What I find is there are some people like Dave Ramsey (who filed bankruptcy by the way) and others who say people should never file bankruptcy. They say it is somehow wrong. But I don't think that adds up.
If someone has a set of beliefs and bankruptcy does that match that set of beliefs then for that person bankruptcy would be against their beliefs. For that person it would be wrong in their eyes. I get that.
But if we just look at the situation using logic and math there is almost no position that would demonstrate bankruptcy was not right in an impossible financial dead end. That's why it is a legal right.
These days I'm much more worried about people setting themselves up with a savings account and saving for retirement than I am about them spending the next six years trying to repair the past. Is it better to retire poor or pay the old impossible debt?
Recently I was helping a 35 year old woman. When I did the math if she spent the next ten years repaying her debt it would cost her over a million dollars in her 401(k) that she would not be able to save. Which is better?
Is Social Security going to be there when we retire to protect us? Should we sacrifice retirement saving and hope there is a strong social safety net to save us when we are old and the most vulnerable? What does logic tell you?

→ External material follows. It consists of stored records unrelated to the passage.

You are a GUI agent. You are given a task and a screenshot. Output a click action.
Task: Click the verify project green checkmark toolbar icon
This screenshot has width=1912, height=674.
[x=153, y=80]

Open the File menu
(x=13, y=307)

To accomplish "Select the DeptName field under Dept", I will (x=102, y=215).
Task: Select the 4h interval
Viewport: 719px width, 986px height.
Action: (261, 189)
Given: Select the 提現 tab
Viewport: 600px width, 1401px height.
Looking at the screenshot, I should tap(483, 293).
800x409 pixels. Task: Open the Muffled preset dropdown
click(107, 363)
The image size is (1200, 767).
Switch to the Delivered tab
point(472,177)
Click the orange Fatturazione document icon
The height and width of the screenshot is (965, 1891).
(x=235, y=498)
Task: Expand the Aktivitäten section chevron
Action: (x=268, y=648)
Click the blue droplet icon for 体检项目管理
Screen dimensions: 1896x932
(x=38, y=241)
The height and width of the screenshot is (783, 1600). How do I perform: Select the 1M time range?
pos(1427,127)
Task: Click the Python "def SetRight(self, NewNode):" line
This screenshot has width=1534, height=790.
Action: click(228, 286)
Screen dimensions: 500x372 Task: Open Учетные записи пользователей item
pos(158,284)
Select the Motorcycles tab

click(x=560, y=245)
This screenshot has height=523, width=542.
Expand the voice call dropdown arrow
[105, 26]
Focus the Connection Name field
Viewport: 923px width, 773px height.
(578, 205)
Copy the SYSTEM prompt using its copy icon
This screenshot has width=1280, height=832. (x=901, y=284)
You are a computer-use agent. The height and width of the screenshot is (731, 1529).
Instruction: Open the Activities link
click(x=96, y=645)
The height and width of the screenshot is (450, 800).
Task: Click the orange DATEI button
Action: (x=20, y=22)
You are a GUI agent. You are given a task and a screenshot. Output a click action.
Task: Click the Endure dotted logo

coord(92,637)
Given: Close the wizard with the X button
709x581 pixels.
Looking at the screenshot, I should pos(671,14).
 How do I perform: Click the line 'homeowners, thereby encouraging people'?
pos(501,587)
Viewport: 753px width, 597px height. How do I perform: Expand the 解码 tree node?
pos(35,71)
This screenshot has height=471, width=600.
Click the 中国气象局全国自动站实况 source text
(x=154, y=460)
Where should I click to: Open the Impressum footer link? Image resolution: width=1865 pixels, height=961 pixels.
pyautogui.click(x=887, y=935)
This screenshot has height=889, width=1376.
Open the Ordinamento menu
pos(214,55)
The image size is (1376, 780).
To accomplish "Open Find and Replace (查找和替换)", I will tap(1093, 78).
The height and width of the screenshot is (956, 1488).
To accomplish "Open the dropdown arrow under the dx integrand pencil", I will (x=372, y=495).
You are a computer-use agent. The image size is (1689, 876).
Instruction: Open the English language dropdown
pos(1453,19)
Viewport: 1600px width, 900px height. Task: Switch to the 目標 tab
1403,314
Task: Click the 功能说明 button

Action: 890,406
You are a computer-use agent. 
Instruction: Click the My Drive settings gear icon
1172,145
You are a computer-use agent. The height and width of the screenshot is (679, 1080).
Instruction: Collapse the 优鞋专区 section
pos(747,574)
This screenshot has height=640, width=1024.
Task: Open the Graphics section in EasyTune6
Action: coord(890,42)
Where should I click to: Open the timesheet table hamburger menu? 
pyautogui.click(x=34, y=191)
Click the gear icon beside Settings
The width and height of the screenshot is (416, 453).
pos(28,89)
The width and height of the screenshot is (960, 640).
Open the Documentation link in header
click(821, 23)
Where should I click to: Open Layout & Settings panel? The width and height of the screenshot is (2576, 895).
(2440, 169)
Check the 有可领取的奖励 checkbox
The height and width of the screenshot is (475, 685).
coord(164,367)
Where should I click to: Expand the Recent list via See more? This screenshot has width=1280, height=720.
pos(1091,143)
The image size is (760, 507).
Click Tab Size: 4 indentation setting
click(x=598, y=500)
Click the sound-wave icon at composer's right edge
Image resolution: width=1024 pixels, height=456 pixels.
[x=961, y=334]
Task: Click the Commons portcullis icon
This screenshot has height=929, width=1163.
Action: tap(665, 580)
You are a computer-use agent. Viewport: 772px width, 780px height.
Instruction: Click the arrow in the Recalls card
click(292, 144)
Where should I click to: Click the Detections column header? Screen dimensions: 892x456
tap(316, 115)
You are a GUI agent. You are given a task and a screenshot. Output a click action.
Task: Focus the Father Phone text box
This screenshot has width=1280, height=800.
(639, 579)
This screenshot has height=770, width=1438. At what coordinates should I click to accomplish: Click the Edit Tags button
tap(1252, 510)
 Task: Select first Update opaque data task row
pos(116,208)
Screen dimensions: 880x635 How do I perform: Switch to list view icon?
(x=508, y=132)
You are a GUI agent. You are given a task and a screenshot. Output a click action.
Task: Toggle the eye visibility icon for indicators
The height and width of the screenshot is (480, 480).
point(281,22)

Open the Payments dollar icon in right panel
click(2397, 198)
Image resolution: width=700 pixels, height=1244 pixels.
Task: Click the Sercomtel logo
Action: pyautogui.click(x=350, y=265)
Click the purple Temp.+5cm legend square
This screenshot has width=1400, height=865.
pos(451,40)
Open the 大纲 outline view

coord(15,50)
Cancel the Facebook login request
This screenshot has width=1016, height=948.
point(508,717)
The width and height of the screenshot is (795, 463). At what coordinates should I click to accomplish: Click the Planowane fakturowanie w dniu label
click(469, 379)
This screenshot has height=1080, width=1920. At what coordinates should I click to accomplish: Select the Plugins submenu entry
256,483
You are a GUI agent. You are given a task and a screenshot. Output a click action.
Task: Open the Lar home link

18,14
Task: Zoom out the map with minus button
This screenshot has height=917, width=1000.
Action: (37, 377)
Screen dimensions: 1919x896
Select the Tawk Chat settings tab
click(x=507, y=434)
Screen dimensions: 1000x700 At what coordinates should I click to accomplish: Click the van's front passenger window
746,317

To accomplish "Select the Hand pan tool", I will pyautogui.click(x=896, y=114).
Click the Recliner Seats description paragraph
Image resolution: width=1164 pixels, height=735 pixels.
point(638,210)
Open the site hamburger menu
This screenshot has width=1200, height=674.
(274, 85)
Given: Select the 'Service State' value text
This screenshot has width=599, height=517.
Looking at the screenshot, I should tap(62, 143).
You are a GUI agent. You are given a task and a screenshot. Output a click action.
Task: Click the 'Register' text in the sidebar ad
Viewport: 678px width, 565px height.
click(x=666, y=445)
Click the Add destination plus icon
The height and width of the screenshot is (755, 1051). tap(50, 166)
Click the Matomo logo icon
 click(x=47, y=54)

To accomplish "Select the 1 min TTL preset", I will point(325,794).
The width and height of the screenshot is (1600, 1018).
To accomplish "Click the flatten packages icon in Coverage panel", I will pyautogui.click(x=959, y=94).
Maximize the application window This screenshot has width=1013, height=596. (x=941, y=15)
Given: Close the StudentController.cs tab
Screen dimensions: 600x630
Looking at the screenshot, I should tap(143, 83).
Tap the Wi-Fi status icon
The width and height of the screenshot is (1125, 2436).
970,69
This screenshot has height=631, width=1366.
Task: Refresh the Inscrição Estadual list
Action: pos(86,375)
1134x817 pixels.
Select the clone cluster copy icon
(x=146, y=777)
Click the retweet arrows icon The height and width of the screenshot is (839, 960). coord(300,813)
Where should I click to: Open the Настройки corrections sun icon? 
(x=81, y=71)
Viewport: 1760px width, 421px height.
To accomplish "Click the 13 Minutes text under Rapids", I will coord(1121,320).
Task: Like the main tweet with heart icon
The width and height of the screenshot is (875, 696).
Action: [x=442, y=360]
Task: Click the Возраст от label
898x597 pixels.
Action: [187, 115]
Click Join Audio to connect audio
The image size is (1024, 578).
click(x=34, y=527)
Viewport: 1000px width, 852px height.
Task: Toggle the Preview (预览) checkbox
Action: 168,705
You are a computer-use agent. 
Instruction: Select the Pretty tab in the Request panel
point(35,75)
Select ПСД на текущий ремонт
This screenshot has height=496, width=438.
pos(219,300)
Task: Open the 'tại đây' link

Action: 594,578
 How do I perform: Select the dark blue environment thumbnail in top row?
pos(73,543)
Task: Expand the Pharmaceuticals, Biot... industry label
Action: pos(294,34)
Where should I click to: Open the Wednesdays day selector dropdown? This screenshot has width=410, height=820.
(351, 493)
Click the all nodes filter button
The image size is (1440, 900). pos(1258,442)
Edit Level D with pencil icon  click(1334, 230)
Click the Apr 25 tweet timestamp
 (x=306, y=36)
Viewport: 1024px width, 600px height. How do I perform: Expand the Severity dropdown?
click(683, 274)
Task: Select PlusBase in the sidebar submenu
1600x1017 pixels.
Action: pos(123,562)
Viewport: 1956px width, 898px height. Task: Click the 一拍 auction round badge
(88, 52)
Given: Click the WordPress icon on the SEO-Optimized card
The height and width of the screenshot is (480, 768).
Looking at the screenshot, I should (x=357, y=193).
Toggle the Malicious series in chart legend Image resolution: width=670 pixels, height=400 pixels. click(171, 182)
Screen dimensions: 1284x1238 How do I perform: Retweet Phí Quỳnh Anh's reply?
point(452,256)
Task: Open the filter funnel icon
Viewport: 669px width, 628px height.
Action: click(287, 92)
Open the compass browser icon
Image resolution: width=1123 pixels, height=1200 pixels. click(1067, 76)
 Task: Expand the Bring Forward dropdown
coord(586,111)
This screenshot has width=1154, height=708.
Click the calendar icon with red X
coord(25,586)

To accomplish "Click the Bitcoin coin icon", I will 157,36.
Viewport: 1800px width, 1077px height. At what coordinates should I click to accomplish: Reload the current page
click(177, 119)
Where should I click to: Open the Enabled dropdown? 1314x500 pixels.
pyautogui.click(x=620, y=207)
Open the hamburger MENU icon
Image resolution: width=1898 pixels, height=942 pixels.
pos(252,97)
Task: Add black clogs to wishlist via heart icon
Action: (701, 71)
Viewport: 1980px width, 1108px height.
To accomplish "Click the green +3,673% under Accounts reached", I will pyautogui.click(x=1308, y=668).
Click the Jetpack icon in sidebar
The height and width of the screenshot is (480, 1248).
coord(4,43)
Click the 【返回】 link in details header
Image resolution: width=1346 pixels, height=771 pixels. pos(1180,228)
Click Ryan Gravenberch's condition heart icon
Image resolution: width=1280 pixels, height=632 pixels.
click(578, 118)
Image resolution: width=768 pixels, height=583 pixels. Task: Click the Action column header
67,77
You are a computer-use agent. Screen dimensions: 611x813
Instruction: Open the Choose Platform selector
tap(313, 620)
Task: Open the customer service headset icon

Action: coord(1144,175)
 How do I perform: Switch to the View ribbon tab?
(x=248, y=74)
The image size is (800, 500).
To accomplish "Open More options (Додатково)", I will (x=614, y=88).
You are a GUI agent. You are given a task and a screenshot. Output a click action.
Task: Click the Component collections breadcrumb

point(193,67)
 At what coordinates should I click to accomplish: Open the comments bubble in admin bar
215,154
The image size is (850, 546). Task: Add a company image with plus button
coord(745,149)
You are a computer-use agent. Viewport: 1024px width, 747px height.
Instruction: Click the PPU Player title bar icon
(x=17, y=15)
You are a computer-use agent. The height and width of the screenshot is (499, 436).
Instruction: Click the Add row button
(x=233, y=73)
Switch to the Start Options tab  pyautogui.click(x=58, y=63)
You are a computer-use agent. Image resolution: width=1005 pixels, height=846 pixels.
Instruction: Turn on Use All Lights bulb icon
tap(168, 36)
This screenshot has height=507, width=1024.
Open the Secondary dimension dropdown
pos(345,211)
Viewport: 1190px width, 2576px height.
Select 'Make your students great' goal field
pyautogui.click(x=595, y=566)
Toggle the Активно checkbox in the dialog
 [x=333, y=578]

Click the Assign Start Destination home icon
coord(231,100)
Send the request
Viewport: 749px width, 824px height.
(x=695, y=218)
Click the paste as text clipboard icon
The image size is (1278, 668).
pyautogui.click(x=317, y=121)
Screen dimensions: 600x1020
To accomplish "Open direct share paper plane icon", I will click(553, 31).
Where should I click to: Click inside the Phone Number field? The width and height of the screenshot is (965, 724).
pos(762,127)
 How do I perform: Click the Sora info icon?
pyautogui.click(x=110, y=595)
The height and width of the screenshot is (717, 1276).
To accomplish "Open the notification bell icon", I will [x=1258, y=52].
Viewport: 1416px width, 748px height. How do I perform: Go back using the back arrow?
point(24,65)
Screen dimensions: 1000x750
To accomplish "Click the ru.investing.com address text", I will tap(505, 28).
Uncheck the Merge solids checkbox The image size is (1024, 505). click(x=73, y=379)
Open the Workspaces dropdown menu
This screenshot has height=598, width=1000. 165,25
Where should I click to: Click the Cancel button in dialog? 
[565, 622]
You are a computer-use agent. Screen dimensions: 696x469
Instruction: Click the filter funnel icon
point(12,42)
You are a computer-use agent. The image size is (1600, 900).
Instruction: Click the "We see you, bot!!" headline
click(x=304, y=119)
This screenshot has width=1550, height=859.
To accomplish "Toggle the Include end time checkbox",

Filing bankruptcy should not be a matter of swallowing your pride. I hope that you realize that you are doing what is best for you, your family, and your children. You need to stop thinking like a consumer and start thinking like a corporation. You need to change your mindset.
Just because a decision is hard, does not mean it's not right.
As far as filing bankruptcy yourself, I'm generally against it and here's why. When someone is in problem debt they are usually not looking at things with a clear head. They have no experience filing bankruptcy and a mistake in a bankruptcy filing can have serious implications. It is one of those things in life where I think having an experienced licensed professional helping you just makes good sense.
Here is what one bankruptcy trustee also has to say.
By the way, you can watch the rest of the videos here.
Bankruptcy lawyers are like any profession. Some are exceptional people who are caring, compassionate, and kind. Some are not. But read this to learn what to look for to find a great bankruptcy attorney.
The way most people seem to save up the money right before money is they stop paying their cards. The bankruptcy trustee also alludes to this approach in the video above.
If you did insist on filing bankruptcy yourself, and you qualified for a chapter 7 bankruptcy, the best book I have personally read is this one. But I would no more file my own bankruptcy than I would fill my own cavity.
I think that it makes good sense, even if you ultimately decide to file bankruptcy yourself, to find a local bankruptcy attorney and meet with them. You don't need to go in with the intention of filing. Go in with the intention of finding out what bankruptcy would mean for you. Don't make any decisions that day. You and your husband should go home and let what you learned percolate for a few days and be confident in your decision before you take action.
Then, and only then, will you be in the best and most fully informed position to really know what is right for you.
And one last point for those that feel bankruptcy is wrong or for those that feel they didn't pay what they owed. There is absolutely nothing that prevents anyone from repaying their creditors after bankruptcy if that's a priority to them.
The most important question though is Tamara if you feel you have a greater responsibility to fix your past of your financial future for your family?
In the words of the great Spock, "Live long and prosper."